The base $1,399 model has a Core i5 processor, a 128GB drive, and 4GB of RAM. All the configurations are more expensive than most other ultrabooks out there. Dell, Asus, HP, etc. offer the same configuration with their respective ultrabooks for a $999 starting price. (Note: Lenovo says the X1 is Windows 8 ready. Those who buy this laptop now will be able to upgrade to Windows 8 on Oct. 26 for just $20.)

Battery life on the laptop is quite good, though not as good as some others on the market. In typical usage I got close to about five hours of nonstop computing (yes, I spend a lot of time at the laptop without ever leaving). On a video rundown test, which loops the same HD clip with the brightness set at 65 percent, the battery lasted four hours and 28 minutes. That's shorter than the MacBook Air's six and a half hours and the Samsung Series 9's five hours and 34 minutes.

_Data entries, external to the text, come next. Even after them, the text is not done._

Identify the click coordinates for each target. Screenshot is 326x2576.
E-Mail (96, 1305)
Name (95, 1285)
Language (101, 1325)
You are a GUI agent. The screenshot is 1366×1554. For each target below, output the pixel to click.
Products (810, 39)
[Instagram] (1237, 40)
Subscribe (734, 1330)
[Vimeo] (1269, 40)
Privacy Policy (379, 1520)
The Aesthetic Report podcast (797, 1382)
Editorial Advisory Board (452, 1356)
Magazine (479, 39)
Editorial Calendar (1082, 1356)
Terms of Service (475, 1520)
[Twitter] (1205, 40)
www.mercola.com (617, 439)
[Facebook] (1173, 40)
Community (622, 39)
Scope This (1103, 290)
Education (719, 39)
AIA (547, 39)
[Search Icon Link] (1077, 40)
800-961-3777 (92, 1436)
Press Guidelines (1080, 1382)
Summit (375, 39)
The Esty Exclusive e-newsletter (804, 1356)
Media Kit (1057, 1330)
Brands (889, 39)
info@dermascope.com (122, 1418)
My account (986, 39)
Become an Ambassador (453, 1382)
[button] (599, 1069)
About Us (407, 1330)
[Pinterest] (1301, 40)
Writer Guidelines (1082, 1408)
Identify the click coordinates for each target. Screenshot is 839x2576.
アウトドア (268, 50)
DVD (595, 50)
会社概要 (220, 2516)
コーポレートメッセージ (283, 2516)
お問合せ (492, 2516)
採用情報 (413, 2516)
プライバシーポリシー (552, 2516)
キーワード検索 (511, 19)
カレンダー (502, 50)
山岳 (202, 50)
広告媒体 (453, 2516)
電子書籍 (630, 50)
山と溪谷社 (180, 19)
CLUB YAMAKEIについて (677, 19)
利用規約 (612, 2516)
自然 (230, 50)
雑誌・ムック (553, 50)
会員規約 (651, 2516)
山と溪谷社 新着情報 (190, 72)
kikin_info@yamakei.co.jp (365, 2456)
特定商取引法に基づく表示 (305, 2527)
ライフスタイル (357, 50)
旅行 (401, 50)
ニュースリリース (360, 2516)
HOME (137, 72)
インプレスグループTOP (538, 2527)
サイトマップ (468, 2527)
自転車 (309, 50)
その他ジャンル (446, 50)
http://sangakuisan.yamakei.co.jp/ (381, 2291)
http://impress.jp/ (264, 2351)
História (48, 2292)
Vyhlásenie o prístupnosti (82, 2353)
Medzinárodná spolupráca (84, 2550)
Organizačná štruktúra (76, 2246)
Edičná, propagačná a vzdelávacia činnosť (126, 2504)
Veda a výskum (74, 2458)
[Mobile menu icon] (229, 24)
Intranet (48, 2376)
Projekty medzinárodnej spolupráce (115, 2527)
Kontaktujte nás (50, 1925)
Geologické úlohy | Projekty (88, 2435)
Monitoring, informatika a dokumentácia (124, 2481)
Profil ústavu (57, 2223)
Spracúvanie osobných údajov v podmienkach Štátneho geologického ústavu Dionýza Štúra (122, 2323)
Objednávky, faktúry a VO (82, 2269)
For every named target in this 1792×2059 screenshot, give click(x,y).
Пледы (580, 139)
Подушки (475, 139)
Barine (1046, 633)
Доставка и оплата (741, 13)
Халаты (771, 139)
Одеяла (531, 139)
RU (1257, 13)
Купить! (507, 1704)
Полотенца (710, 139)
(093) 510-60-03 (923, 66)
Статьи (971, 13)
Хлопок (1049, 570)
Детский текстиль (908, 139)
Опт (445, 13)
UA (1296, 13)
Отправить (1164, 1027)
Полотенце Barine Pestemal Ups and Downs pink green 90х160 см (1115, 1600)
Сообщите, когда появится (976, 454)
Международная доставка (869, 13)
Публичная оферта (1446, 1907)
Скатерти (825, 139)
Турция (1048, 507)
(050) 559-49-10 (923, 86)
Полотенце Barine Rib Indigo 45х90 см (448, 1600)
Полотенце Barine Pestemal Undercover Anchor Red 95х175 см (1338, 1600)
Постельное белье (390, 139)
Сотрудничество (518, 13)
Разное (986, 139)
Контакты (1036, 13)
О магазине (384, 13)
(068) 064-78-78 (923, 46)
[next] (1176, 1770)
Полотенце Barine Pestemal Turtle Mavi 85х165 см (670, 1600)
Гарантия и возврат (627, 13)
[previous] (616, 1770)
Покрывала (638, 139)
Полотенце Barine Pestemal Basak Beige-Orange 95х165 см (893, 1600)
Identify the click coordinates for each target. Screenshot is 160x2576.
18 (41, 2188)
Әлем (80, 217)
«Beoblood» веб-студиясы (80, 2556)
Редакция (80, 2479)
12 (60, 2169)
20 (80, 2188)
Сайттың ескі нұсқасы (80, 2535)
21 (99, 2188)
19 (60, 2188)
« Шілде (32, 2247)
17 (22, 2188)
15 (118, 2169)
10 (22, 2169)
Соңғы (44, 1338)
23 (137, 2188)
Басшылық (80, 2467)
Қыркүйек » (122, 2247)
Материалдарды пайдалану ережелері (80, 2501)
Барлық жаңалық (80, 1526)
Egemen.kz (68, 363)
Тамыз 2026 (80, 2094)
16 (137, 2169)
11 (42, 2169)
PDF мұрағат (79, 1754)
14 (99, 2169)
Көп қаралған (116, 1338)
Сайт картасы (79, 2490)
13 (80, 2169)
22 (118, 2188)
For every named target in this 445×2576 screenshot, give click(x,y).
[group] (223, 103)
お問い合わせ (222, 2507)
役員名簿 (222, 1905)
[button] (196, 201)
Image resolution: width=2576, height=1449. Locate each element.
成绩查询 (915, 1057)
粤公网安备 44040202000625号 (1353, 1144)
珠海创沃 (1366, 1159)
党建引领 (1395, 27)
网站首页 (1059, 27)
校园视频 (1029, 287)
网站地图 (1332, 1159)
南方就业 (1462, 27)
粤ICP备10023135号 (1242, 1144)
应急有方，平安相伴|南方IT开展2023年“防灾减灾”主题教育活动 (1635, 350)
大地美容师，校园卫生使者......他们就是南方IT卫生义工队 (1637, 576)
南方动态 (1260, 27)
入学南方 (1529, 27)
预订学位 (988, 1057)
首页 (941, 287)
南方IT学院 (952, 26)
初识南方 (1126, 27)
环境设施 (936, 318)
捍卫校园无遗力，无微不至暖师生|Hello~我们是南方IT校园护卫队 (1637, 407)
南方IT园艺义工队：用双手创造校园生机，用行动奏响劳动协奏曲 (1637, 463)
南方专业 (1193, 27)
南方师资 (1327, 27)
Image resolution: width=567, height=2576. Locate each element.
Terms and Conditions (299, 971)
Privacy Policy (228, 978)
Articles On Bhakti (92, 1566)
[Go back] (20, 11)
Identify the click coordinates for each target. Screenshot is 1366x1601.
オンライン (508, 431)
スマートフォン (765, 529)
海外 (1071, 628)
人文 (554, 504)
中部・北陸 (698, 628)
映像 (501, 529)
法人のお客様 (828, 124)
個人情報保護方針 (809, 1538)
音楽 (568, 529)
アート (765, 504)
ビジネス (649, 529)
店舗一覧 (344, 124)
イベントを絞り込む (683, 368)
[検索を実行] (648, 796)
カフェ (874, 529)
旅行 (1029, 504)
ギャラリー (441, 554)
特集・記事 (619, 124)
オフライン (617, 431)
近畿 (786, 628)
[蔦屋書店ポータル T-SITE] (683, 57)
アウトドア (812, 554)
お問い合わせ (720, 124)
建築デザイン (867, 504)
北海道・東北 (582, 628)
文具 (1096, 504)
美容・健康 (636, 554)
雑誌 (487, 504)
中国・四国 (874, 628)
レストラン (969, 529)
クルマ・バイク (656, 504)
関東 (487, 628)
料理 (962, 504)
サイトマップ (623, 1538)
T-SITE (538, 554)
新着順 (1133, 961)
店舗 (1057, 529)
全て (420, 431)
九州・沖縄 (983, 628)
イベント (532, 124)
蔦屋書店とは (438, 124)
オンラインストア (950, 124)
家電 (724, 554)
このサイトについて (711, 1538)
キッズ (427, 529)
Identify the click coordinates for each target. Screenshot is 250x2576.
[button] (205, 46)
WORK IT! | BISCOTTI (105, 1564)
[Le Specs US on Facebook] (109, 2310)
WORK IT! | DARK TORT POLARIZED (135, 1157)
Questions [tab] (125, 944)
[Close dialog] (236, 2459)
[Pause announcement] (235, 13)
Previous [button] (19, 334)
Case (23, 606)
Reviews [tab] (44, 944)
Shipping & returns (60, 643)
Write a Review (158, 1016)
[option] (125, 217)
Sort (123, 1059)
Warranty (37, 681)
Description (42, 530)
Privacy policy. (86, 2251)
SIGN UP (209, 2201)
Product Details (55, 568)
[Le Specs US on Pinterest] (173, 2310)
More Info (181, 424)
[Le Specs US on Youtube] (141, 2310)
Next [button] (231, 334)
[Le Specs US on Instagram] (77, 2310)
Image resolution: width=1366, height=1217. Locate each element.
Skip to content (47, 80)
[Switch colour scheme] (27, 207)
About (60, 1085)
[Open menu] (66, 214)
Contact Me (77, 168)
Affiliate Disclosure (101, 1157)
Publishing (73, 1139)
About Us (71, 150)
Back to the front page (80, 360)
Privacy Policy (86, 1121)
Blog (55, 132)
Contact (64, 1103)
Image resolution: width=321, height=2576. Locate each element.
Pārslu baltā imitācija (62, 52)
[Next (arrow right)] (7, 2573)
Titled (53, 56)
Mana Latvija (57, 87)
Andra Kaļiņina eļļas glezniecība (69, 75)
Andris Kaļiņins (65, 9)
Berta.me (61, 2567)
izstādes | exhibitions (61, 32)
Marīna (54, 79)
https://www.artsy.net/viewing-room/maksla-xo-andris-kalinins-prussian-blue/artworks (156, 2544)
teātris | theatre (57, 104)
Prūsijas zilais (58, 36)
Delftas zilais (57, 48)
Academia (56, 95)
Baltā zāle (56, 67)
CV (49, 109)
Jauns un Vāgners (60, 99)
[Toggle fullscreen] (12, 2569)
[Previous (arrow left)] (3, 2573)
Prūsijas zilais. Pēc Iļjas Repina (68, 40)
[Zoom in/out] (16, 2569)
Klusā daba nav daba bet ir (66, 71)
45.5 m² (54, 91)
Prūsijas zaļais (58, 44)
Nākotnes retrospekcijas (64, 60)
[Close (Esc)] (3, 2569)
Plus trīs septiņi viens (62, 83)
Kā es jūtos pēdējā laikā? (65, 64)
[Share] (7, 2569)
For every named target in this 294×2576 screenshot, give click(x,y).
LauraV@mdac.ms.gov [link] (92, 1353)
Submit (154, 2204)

But where the X1 Carbon does top those machines is in battery recharge time. It took 30 minutes to get a totally dead battery up to 80 percent. That's much faster than other laptops out there. However, like Apple's new MacBook with Retina Display, the new X1 Carbon uses a different charging port than previous ThinkPads, so you'll have to invest in all-new chargers.

The X1 Carbon leaves very little to complain about. That is, until you get to its price tag. The $1,399 starting price is more than most ultrabooks out there, but the laptop is also better than most (if not all) the ultrabooks out there.

It has a durable, clean design, one of the best keyboards ever made, a high quality screen, a trackpad that doesn't frustrate, and strong performance. And with that, not only is the X1 Carbon one of the best business laptops of its time, but it's also got mass appeal, which isn't something that first ThinkPad could claim back in 1992.